*WHAT IS REQUIRED:*
Each entry should appear in the answer exactly as written.

Collection entries:
+ + + +

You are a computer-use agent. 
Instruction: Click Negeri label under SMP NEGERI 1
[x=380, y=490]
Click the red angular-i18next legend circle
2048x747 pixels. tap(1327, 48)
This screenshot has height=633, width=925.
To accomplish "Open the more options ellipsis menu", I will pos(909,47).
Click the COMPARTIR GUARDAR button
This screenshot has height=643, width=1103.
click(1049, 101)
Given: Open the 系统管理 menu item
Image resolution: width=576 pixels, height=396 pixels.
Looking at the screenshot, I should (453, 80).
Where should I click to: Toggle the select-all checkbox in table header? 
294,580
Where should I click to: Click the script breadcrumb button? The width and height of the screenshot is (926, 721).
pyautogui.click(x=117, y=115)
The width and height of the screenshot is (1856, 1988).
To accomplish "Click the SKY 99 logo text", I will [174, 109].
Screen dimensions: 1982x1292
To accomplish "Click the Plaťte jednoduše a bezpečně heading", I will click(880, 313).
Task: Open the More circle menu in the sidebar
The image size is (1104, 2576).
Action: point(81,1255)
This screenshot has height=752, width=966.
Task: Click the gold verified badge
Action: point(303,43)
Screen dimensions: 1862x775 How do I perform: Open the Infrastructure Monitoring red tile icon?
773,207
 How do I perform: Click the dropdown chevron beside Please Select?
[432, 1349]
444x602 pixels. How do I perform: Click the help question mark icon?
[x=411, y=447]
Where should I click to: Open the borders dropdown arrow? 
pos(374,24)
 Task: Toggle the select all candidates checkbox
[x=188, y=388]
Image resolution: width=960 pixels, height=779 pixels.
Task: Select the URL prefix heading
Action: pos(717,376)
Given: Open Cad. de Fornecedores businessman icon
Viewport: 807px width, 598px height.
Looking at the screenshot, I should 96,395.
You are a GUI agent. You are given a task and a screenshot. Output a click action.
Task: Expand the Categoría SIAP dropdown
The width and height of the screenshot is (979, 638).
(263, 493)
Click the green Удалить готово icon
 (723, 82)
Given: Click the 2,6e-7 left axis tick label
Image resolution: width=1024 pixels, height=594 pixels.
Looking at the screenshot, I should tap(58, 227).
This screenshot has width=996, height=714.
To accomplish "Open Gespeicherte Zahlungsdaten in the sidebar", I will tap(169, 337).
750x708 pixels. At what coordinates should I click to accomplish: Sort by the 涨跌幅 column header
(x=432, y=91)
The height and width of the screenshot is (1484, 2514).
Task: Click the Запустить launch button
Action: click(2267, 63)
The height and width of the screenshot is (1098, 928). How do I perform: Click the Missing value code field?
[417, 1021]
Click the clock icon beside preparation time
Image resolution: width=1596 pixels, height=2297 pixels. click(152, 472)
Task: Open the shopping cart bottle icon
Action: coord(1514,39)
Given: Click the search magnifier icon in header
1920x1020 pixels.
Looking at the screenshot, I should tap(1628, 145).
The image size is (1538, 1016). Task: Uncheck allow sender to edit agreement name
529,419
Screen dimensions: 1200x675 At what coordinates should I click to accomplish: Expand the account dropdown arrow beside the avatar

+ + + +

*EXERCISE OUTPUT:*
You are a computer-use agent. 
Instruction: Click Negeri label under SMP NEGERI 1
[x=380, y=490]
Click the red angular-i18next legend circle
2048x747 pixels. tap(1327, 48)
This screenshot has height=633, width=925.
To accomplish "Open the more options ellipsis menu", I will pos(909,47).
Click the COMPARTIR GUARDAR button
This screenshot has height=643, width=1103.
click(1049, 101)
Given: Open the 系统管理 menu item
Image resolution: width=576 pixels, height=396 pixels.
Looking at the screenshot, I should (453, 80).
Where should I click to: Toggle the select-all checkbox in table header? 
294,580
Where should I click to: Click the script breadcrumb button? The width and height of the screenshot is (926, 721).
pyautogui.click(x=117, y=115)
The width and height of the screenshot is (1856, 1988).
To accomplish "Click the SKY 99 logo text", I will [174, 109].
Screen dimensions: 1982x1292
To accomplish "Click the Plaťte jednoduše a bezpečně heading", I will click(880, 313).
Task: Open the More circle menu in the sidebar
The image size is (1104, 2576).
Action: point(81,1255)
This screenshot has height=752, width=966.
Task: Click the gold verified badge
Action: point(303,43)
Screen dimensions: 1862x775 How do I perform: Open the Infrastructure Monitoring red tile icon?
773,207
 How do I perform: Click the dropdown chevron beside Please Select?
[432, 1349]
444x602 pixels. How do I perform: Click the help question mark icon?
[x=411, y=447]
Where should I click to: Open the borders dropdown arrow? 
pos(374,24)
 Task: Toggle the select all candidates checkbox
[x=188, y=388]
Image resolution: width=960 pixels, height=779 pixels.
Task: Select the URL prefix heading
Action: pos(717,376)
Given: Open Cad. de Fornecedores businessman icon
Viewport: 807px width, 598px height.
Looking at the screenshot, I should 96,395.
You are a GUI agent. You are given a task and a screenshot. Output a click action.
Task: Expand the Categoría SIAP dropdown
The width and height of the screenshot is (979, 638).
(263, 493)
Click the green Удалить готово icon
 (723, 82)
Given: Click the 2,6e-7 left axis tick label
Image resolution: width=1024 pixels, height=594 pixels.
Looking at the screenshot, I should tap(58, 227).
This screenshot has width=996, height=714.
To accomplish "Open Gespeicherte Zahlungsdaten in the sidebar", I will tap(169, 337).
750x708 pixels. At what coordinates should I click to accomplish: Sort by the 涨跌幅 column header
(x=432, y=91)
The height and width of the screenshot is (1484, 2514).
Task: Click the Запустить launch button
Action: click(2267, 63)
The height and width of the screenshot is (1098, 928). How do I perform: Click the Missing value code field?
[417, 1021]
Click the clock icon beside preparation time
Image resolution: width=1596 pixels, height=2297 pixels. click(152, 472)
Task: Open the shopping cart bottle icon
Action: coord(1514,39)
Given: Click the search magnifier icon in header
1920x1020 pixels.
Looking at the screenshot, I should tap(1628, 145).
The image size is (1538, 1016). Task: Uncheck allow sender to edit agreement name
529,419
Screen dimensions: 1200x675 At what coordinates should I click to accomplish: Expand the account dropdown arrow beside the avatar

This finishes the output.